* _Work instruction_: Nothing outside the range is wanted. Repeat exactly the lines below from the one with "Toggle the email click % legend series" through the one with "Task: Click the Export List toolbar icon".

* _Dataset excerpts_:
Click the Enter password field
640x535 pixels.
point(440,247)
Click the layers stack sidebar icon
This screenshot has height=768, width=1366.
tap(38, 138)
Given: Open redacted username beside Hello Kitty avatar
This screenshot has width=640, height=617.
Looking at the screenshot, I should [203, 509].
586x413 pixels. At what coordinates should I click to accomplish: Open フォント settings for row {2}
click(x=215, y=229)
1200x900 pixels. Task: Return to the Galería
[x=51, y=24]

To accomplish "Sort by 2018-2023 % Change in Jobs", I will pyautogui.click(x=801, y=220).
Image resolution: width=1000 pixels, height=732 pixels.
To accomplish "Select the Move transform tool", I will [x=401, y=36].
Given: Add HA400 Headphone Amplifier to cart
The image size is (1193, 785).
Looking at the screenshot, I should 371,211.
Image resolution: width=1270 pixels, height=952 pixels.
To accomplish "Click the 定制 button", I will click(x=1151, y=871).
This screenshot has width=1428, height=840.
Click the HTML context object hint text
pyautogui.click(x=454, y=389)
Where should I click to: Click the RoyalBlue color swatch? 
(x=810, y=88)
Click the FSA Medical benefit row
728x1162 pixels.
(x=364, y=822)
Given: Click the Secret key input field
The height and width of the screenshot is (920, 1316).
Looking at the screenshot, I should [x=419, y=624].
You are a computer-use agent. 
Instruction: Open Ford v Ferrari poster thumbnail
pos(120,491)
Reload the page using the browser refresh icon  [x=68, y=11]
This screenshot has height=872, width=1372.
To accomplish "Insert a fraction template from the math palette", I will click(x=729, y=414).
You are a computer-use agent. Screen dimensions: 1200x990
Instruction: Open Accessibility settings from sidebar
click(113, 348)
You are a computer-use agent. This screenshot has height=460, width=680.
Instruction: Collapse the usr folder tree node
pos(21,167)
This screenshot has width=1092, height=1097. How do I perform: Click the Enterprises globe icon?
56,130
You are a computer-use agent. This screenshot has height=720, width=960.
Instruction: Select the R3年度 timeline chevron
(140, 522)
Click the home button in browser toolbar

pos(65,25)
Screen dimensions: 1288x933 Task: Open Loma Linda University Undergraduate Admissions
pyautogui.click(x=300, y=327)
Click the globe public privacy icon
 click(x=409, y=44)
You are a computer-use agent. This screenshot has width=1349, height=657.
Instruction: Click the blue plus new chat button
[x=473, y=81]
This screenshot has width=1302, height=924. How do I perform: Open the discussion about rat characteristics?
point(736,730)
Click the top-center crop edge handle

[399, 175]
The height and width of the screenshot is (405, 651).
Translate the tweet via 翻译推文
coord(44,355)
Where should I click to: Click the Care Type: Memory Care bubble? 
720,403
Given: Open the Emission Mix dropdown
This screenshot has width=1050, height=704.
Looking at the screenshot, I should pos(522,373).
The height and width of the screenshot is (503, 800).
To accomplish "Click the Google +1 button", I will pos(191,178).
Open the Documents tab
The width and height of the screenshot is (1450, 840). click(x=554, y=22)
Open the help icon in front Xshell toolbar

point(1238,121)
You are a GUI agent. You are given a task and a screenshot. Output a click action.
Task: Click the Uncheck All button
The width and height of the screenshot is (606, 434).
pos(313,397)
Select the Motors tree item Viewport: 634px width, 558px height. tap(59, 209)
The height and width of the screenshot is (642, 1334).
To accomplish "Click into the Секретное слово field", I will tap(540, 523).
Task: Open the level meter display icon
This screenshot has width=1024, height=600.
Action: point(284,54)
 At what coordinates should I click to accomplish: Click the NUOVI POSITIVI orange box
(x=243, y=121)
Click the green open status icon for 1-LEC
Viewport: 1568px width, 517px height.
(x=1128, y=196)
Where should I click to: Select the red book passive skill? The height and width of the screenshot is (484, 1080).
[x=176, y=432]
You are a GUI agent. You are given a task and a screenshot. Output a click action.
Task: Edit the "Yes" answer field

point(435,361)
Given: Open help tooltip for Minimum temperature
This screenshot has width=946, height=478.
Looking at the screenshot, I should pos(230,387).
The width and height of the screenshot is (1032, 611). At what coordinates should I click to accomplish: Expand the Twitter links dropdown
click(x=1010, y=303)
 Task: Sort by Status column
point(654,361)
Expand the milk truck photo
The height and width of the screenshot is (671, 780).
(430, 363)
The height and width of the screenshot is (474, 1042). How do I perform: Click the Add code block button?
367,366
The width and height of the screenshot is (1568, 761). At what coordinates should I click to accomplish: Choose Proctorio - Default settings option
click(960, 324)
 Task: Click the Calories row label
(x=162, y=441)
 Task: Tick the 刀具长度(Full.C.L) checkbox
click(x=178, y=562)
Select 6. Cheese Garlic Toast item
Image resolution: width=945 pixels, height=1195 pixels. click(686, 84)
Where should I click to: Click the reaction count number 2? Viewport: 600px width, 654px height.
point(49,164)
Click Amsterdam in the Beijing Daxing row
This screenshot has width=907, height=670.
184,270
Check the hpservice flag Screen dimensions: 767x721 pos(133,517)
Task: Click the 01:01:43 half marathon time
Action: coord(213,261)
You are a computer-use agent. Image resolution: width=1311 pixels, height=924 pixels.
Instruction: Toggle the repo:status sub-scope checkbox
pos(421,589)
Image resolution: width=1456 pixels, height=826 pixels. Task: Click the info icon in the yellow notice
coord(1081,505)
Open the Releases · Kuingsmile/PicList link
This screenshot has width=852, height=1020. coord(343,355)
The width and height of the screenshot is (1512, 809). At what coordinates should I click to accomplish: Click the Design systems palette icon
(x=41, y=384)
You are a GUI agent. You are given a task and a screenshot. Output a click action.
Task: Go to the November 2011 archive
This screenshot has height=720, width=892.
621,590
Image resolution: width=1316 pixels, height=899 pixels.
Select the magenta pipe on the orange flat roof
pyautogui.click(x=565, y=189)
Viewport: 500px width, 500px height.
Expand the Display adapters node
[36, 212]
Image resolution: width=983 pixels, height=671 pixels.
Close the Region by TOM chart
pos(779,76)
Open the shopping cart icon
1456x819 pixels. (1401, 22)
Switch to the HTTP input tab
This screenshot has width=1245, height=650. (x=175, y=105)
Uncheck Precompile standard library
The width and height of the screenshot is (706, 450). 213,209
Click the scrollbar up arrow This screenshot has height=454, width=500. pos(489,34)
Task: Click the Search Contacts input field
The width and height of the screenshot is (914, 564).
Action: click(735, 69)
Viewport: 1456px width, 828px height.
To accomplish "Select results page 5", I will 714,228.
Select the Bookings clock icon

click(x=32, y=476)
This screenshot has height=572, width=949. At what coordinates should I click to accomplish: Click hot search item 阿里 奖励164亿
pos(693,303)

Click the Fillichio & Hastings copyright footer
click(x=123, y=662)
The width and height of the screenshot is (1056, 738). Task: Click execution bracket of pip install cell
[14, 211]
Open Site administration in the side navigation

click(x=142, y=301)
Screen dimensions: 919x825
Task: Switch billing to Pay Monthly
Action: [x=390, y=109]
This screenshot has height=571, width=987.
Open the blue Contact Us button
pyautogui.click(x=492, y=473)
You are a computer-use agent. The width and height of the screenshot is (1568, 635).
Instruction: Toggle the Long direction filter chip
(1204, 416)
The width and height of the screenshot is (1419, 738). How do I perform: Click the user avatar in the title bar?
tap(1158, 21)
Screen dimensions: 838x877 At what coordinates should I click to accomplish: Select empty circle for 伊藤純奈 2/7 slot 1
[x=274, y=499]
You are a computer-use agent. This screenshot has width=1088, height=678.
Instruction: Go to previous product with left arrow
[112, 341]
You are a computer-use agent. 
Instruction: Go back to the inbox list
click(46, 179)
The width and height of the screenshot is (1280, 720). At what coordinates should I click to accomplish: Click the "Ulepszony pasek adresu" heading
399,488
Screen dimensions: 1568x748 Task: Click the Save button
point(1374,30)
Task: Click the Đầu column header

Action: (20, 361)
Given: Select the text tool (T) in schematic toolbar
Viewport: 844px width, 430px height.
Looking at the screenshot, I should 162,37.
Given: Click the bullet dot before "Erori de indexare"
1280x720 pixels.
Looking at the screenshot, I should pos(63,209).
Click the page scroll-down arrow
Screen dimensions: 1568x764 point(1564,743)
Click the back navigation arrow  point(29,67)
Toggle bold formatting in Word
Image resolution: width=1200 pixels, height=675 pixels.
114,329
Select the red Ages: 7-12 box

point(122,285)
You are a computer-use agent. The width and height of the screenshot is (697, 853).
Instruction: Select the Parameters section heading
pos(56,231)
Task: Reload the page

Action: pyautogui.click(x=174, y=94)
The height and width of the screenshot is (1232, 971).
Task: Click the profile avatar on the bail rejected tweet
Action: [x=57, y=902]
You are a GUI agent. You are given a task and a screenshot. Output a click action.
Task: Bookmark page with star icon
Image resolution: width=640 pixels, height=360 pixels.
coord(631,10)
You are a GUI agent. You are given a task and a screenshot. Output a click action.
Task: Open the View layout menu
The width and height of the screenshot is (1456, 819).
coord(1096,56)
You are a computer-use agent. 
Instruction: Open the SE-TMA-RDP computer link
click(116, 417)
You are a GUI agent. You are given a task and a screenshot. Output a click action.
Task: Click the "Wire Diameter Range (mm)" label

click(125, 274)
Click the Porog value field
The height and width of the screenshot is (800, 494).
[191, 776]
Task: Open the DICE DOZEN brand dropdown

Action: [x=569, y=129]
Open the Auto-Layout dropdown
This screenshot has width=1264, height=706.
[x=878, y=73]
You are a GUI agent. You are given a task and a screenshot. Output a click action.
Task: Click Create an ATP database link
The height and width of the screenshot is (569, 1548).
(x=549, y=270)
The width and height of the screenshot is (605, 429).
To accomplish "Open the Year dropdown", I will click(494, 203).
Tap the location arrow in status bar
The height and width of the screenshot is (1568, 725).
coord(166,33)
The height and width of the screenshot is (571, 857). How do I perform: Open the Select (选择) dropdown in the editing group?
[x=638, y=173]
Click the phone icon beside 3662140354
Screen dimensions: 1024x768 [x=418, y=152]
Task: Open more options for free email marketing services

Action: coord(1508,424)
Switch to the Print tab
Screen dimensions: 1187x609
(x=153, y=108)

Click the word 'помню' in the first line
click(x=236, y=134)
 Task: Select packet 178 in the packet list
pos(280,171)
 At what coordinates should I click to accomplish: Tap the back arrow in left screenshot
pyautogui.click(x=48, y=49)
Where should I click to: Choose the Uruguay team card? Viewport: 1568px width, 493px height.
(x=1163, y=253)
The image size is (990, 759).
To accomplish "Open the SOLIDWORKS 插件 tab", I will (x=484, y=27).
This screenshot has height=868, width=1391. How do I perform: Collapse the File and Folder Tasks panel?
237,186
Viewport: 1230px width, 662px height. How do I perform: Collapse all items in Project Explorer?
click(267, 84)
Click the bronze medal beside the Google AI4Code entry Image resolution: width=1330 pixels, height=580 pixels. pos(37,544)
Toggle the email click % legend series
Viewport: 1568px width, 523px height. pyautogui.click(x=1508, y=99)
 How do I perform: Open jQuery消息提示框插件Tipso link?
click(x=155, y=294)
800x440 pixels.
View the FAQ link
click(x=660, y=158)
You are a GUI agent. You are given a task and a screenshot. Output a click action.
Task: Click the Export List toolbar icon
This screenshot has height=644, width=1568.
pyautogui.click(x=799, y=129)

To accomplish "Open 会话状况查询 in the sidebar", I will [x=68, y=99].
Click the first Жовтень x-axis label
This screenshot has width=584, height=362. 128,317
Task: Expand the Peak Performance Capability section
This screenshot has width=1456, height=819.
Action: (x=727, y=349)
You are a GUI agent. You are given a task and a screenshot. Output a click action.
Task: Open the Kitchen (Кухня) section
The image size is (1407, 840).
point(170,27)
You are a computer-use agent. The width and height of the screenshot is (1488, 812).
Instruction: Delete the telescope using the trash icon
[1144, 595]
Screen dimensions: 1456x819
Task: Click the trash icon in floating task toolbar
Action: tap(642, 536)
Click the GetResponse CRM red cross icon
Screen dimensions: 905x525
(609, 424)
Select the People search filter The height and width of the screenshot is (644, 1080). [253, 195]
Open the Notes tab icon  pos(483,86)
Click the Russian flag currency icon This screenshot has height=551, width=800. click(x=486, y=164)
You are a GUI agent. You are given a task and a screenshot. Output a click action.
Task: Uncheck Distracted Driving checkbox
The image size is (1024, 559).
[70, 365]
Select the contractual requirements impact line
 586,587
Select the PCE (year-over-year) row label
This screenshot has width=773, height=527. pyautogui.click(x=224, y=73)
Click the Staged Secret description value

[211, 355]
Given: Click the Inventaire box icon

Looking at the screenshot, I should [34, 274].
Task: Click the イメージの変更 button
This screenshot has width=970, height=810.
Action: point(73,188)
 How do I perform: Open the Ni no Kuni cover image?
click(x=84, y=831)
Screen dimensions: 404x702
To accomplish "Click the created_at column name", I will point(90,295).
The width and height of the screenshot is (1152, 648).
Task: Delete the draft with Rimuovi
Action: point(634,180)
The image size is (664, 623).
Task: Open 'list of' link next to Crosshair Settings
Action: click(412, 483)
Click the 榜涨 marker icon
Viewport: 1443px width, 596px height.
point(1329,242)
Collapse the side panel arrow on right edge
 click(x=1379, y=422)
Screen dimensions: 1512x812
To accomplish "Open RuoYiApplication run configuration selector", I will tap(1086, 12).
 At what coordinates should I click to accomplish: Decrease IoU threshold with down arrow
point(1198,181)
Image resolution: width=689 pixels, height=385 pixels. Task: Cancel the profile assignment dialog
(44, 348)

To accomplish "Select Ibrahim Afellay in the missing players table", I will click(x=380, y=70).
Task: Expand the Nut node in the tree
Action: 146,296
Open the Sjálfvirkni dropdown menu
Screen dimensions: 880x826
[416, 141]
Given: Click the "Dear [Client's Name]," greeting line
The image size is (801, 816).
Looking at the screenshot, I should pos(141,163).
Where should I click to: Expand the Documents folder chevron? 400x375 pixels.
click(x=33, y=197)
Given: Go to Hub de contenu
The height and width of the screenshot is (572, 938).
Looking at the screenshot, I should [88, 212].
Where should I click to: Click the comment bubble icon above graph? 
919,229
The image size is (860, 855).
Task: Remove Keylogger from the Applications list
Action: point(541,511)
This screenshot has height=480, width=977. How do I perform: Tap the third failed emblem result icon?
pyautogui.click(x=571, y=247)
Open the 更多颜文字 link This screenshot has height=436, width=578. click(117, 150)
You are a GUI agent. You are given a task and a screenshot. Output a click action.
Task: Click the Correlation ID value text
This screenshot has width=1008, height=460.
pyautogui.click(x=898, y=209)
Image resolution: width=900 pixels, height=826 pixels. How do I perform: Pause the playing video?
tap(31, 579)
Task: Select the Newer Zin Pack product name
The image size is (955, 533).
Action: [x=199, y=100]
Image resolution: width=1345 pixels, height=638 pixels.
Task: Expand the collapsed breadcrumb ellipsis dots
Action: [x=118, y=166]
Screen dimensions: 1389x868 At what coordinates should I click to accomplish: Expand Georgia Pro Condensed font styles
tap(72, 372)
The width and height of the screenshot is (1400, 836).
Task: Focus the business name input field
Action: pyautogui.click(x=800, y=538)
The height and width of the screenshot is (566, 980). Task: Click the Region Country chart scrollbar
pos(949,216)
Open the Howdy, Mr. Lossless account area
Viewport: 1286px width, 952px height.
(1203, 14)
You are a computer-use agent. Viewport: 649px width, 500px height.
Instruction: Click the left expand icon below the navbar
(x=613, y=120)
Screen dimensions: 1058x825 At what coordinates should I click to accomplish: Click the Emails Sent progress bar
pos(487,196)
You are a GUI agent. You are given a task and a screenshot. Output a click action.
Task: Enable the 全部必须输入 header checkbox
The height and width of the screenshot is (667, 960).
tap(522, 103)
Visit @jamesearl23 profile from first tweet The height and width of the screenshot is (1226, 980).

* _Task result_:
Toggle the email click % legend series
Viewport: 1568px width, 523px height. pyautogui.click(x=1508, y=99)
 How do I perform: Open jQuery消息提示框插件Tipso link?
click(x=155, y=294)
800x440 pixels.
View the FAQ link
click(x=660, y=158)
You are a GUI agent. You are given a task and a screenshot. Output a click action.
Task: Click the Export List toolbar icon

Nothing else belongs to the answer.